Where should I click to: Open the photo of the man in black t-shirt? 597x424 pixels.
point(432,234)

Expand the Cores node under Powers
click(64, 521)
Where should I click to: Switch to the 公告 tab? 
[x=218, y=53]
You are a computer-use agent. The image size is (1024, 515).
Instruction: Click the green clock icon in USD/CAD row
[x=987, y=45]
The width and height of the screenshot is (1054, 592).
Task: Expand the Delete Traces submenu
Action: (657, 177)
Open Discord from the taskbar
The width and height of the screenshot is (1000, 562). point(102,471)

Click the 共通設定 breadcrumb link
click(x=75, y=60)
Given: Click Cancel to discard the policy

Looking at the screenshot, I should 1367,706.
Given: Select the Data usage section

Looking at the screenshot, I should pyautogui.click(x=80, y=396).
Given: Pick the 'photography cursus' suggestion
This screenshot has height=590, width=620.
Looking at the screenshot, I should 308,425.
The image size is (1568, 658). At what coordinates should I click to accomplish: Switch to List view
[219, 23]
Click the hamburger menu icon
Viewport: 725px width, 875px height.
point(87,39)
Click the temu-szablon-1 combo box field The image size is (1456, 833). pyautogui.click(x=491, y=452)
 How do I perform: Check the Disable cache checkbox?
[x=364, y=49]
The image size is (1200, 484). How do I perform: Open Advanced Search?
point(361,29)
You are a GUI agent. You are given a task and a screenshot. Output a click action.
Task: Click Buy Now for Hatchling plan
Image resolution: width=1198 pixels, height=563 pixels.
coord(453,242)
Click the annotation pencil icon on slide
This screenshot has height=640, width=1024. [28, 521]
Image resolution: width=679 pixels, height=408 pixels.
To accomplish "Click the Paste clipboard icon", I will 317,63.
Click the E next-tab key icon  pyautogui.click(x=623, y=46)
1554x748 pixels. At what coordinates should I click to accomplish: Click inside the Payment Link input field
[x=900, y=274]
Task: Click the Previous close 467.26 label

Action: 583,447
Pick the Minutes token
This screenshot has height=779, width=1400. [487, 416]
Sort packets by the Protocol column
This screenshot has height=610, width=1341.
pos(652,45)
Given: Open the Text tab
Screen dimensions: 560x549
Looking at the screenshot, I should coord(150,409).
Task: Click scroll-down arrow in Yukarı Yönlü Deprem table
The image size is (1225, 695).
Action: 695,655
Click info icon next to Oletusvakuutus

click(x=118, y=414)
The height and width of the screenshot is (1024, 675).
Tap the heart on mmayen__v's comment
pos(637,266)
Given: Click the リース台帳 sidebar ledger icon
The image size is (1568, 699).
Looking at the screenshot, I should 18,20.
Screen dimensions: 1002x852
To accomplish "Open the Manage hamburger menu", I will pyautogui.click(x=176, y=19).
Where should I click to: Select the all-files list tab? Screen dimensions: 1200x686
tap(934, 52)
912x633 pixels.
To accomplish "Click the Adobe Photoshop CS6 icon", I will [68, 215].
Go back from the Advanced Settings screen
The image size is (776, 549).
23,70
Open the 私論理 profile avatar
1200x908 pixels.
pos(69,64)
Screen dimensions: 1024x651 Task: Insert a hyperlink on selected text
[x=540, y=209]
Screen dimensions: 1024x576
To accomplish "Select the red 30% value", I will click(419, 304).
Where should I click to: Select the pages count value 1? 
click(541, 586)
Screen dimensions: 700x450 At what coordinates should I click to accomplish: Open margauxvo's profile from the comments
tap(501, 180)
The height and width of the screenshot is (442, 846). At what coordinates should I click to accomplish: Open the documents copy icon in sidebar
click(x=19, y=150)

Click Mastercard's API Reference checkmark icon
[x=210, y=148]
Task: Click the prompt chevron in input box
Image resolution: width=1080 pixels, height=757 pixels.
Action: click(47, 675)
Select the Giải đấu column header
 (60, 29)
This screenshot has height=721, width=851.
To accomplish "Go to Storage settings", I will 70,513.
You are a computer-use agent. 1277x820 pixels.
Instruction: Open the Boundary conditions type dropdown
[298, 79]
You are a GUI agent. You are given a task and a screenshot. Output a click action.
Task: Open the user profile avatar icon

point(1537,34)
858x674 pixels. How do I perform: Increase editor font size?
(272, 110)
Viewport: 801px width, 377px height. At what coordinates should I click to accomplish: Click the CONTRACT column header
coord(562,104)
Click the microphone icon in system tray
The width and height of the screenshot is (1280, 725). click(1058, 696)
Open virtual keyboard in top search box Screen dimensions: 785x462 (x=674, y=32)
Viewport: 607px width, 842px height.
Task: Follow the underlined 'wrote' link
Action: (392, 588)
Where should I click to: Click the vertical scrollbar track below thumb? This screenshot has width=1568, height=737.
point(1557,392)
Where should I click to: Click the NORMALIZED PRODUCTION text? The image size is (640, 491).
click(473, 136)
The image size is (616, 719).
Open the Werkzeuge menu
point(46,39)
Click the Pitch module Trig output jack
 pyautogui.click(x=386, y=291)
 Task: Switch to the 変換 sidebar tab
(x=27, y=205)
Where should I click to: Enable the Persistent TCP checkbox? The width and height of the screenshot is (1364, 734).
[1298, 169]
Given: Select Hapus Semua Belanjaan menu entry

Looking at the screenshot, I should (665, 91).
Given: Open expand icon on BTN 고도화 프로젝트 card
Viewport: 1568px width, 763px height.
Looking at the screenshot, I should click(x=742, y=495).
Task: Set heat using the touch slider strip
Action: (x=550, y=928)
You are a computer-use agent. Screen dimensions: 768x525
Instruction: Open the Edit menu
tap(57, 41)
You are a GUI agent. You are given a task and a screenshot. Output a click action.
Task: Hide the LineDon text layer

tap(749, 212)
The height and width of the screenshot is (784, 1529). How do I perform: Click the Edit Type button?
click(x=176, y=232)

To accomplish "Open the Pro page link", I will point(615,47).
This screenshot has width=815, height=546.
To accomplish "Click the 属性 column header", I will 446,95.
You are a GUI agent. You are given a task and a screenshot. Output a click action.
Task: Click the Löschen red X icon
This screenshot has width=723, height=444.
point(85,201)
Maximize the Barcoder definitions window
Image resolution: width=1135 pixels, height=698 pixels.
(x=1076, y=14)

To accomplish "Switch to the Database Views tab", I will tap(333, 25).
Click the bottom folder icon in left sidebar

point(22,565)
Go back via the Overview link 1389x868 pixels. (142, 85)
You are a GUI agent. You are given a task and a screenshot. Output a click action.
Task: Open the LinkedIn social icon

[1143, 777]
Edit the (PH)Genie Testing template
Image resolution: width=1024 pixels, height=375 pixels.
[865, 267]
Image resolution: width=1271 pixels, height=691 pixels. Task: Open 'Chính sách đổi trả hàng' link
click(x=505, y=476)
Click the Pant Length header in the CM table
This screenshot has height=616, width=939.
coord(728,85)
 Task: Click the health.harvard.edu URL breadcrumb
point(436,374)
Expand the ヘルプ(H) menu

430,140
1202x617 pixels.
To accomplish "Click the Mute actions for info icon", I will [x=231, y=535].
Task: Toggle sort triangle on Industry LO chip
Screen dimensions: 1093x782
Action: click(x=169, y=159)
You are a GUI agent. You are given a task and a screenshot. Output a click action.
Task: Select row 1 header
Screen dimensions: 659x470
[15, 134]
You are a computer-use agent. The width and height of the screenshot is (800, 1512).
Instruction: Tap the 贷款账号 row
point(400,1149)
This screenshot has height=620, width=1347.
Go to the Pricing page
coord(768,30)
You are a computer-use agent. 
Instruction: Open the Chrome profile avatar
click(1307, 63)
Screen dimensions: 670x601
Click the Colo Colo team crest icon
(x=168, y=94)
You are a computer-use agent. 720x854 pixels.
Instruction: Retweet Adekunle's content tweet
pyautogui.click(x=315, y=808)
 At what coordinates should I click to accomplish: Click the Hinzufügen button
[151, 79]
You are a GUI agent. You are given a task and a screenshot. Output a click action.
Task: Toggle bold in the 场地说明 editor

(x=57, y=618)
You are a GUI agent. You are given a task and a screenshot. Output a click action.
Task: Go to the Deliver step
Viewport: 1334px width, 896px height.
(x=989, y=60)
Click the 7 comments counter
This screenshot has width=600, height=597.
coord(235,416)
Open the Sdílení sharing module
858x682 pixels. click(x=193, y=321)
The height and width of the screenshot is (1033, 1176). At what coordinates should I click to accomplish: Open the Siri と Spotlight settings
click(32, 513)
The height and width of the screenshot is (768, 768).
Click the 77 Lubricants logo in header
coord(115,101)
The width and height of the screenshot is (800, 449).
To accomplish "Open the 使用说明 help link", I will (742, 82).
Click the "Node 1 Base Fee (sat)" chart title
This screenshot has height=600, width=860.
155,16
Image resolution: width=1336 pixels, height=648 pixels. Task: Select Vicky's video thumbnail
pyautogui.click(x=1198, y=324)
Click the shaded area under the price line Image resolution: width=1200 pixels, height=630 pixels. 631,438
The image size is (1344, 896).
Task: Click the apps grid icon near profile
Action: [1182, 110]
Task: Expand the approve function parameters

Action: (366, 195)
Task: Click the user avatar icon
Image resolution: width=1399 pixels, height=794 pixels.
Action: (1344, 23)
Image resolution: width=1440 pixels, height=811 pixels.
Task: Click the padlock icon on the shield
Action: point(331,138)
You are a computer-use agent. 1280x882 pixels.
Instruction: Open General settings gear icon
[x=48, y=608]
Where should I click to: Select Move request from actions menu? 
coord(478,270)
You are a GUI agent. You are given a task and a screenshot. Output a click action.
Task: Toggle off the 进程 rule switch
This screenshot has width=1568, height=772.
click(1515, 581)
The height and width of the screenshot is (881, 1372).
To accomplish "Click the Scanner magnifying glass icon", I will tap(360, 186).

---+---

Transcribe only, please, the lines from the first line of the records through the line with "You are a computer-use agent. The image". Both of those lines are included.

• [RESPONSE]
Where should I click to: Open the photo of the man in black t-shirt? 597x424 pixels.
point(432,234)

Expand the Cores node under Powers
click(64, 521)
Where should I click to: Switch to the 公告 tab? 
[x=218, y=53]
You are a computer-use agent. The image size is (1024, 515).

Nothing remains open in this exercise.